In process of manufacturing large or high-rate batteries, a lead-out tab is used to connect to a multi-layer current collector. Since soldering technique is used during process of connecting the tab with the multi-layer current collector, a soldered structure between the tab and the multi-layer current collector requires extra space, causing loss of battery energy density, and the resistance of the soldered joint can be large. A large amount of heat can thus collect at the soldered joint. If the joint cannot be cooled timely, the battery will overheat, which can affect performance of the battery, and even cause an accident. Soldering tab does not guarantee the consistency of the joints, and an accumulation of resin and possibility of breakage may affect the performance of the battery.

Thus, there is room for improvement within the art.

SUMMARY

A battery is disclosed.

In an embodiment, the battery of the disclosure includes a package case and a first electrode plate disposed in the package case.
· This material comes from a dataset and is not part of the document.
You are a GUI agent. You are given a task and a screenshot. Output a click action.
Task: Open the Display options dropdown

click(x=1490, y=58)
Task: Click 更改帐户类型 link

The first electrode plate includes a current collector for connecting to an active material layer, and the current collector is provided with a plurality of first tab pieces. The plurality of first tab pieces are stacked and connected together to form a first tab unit, and a part of the first tab unit extends out of the package case.

Furthermore, in another embodiment, the plurality of first tab pieces are fixed by an adhesive.
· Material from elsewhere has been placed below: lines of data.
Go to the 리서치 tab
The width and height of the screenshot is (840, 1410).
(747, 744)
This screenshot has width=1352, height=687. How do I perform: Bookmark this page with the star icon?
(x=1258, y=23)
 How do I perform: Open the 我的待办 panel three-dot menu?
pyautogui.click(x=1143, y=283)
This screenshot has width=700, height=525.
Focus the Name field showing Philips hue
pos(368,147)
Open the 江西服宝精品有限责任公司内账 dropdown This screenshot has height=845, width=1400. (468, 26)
Furthermore, in another embodiment, through holes are defined on each of the plurality of first tab pieces. The adhesive is disposed at a position where the through holes are located and fills the through holes.

Furthermore, in another embodiment, the adhesive is disposed on a side surface of the first tab unit.
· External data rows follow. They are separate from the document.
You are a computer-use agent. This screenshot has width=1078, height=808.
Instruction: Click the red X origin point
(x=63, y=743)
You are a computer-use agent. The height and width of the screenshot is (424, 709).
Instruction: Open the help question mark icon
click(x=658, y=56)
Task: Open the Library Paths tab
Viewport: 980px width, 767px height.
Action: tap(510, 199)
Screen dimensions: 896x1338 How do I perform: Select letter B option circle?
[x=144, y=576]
Furthermore, in another embodiment, the adhesive is disposed between adjacent two of the first tab pieces.

In another embodiment, the battery further includes a second electrode plate. The second electrode plate having a polarity opposite to a polarity of the first electrode plate. The second electrode plate includes a current collector for connecting to an active material layer, and the current collector is provided with a plurality of second tab pieces. The plurality of second tab pieces are stacked and connected together to form a second tab unit. The second tab unit partially extends out of the package case.

Furthermore, in another embodiment, the plurality of second tab pieces are fixedly connected by an adhesive.

Furthermore, in another embodiment, through holes are defined on each of the plurality of second tab pieces. The adhesive is disposed at a position where the through holes are located and fills the through holes.

Furthermore, in another embodiment, the adhesive is disposed on a side surface of the second tab unit.

Furthermore, in another embodiment, the first tab unit and the second tab unit extend from the same side of the battery. The first tab unit and the second tab unit are connected by adhesive.

BRIEF DESCRIPTION OF THE DRAWINGS

Many aspects of the disclosure can be better understood with reference to the following drawings. The components in the drawings are not necessarily drawn to scale, the emphasis instead being placed upon clearly illustrating the principles of the disclosure. Moreover, in the drawings, like reference numerals designate corresponding parts throughout the several views.

FIG. 1 is a structural diagram of an unwound electrode plate of a battery in an embodiment.

FIG. 2 is a schematic exploded diagram of electrode plates of a battery.

FIG. 3 is a schematic diagram of a battery cell assembled by the electrode plate of FIG. 1.

FIG. 4 is a cross-sectional view of FIG. 3 along line IV-IV.

FIG. 5 is a cross-sectional diagram of the battery cell of FIG. 3 with tab pieces pressed together.

FIG. 6 is a schematic diagram showing tab pieces of the battery cell of FIG. 3 fixed by adhesive in an embodiment.

FIG. 7 is a cross-section view of FIG. 6 along line VII-VII.

FIG. 8 is a schematic diagram showing tab pieces of the battery cell of FIG. 3 fixed by adhesive in another embodiment.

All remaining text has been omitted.